1. **Spotting the Pattern:** I noticed that all the $t$ terms in front of $y$, $y'$, and $y''$ match up with the order of the derivative. See how $y''$ has $t^2$, $y'$ has $t^1$ (which is just $t$), and $y$ has $t^0$ (which is just $1$)? This is a big clue that it's an Euler-Cauchy equation!

2. **Making a Clever Guess:** For equations like this, I learned that we can often find solutions by guessing that $y(t)$ looks like $t^r$ for some number $r$. It's like finding a secret key that unlocks the problem!

3. **Finding the Derivatives:** If $y = t^r$, then I need to find its first and second derivatives using our power rule from calculus:
* The first derivative, $y'$, would be $r \cdot t^{r-1}$.
* The second derivative, $y''$, would be $r \cdot (r-1) \cdot t^{r-2}$.

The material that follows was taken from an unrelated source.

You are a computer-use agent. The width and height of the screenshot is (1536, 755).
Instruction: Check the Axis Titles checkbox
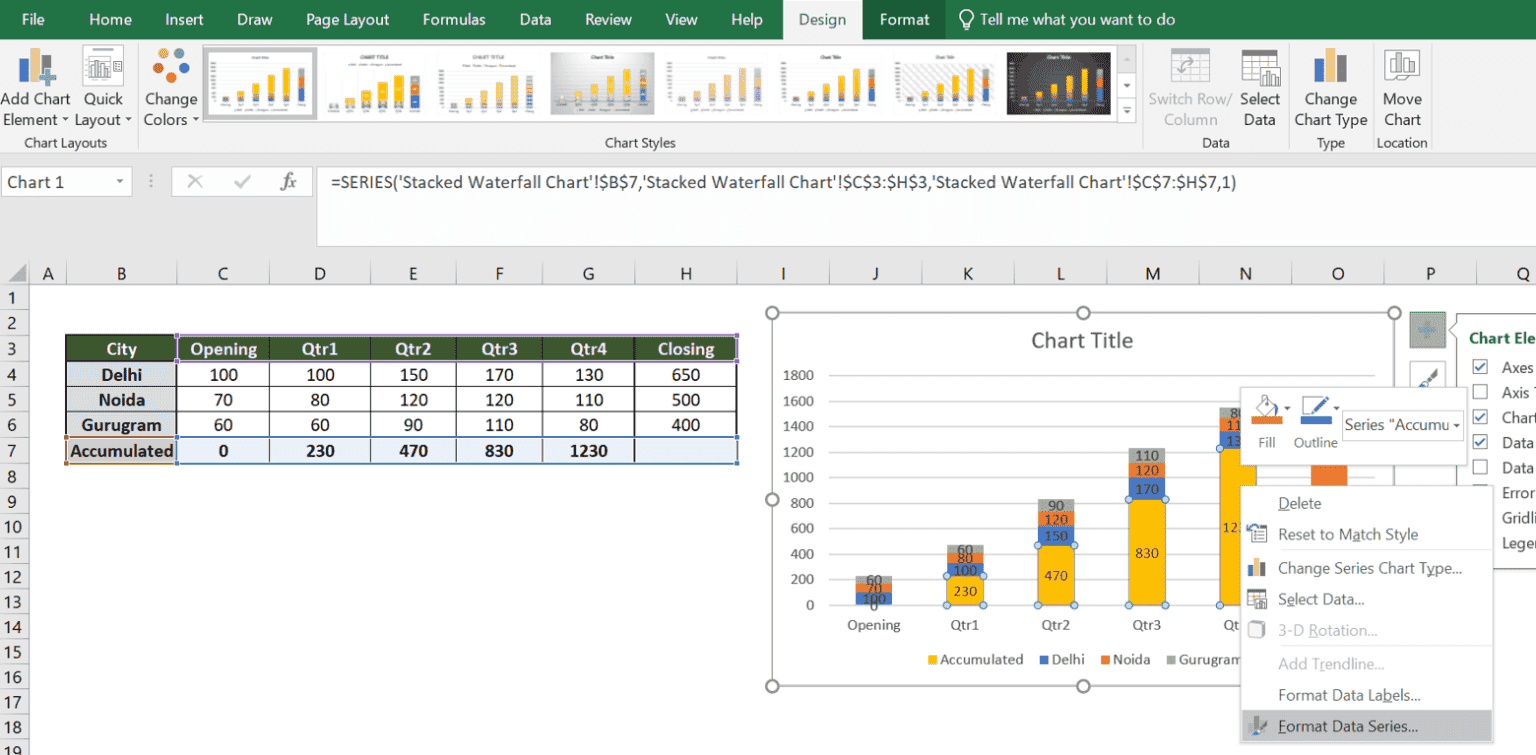1480,392
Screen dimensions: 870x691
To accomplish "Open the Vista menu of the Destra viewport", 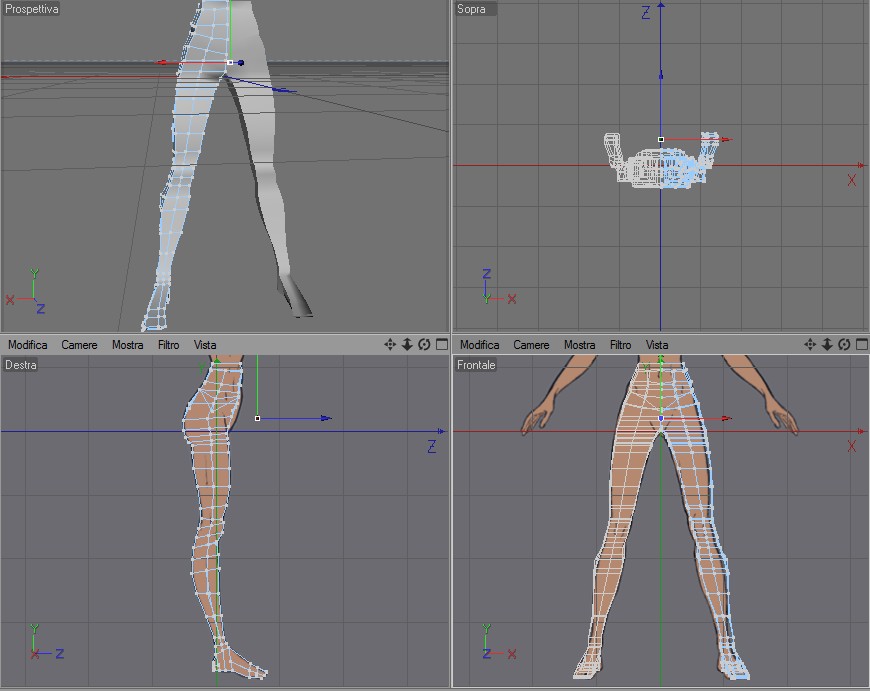I will (x=205, y=345).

4. **Plugging Them In:** Now, let's put these back into our original equation:
$t^2 [r(r-1)t^{r-2}] + 7t [r t^{r-1}] - 7 [t^r] = 0$

5. **Simplifying the Powers:** Let's simplify the $t$ terms! When you multiply powers of $t$, you add their exponents:
* $t^2 \cdot t^{r-2} = t^{2+(r-2)} = t^r$
* $t^1 \cdot t^{r-1} = t^{1+(r-1)} = t^r$
So, the whole equation simplifies really nicely to:
$r(r-1)t^r + 7r t^r - 7 t^r = 0$

6. **Factoring Out $t^r$:** Look! Every term has a $t^r$ in it! That's awesome, we can factor it out:
$t^r [r(r-1) + 7r - 7] = 0$

7. **Solving for $r$:** Since $t^r$ isn't usually zero (unless $t=0$), the part inside the square brackets *must* be zero for the whole equation to be true!
So, we get this equation for $r$:
$r(r-1) + 7r - 7 = 0$

8. **Expanding and Factoring the Quadratic:** Let's expand and simplify this equation for $r$:
$r^2 - r + 7r - 7 = 0$
$r^2 + 6r - 7 = 0$
This is a quadratic equation! I know how to solve these. I can factor it by looking for two numbers that multiply to -7 and add to 6. Those numbers are 7 and -1!
So, $(r+7)(r-1) = 0$

9. **Finding the Values of $r$:** This means either $r+7=0$ or $r-1=0$.
So, our two possible values for $r$ are $r_1 = 1$ and $r_2 = -7$.

10. **Writing the Final Solution:** Since we found two different values for $r$, our general solution is a combination of the two $t^r$ solutions:
$y(t) = c_1 t^{r_1} + c_2 t^{r_2}$
$y(t) = c_1 t^1 + c_2 t^{-7}$
Or, written a bit nicer: $y(t) = c_1 t + c_2 \frac{1}{t^7}$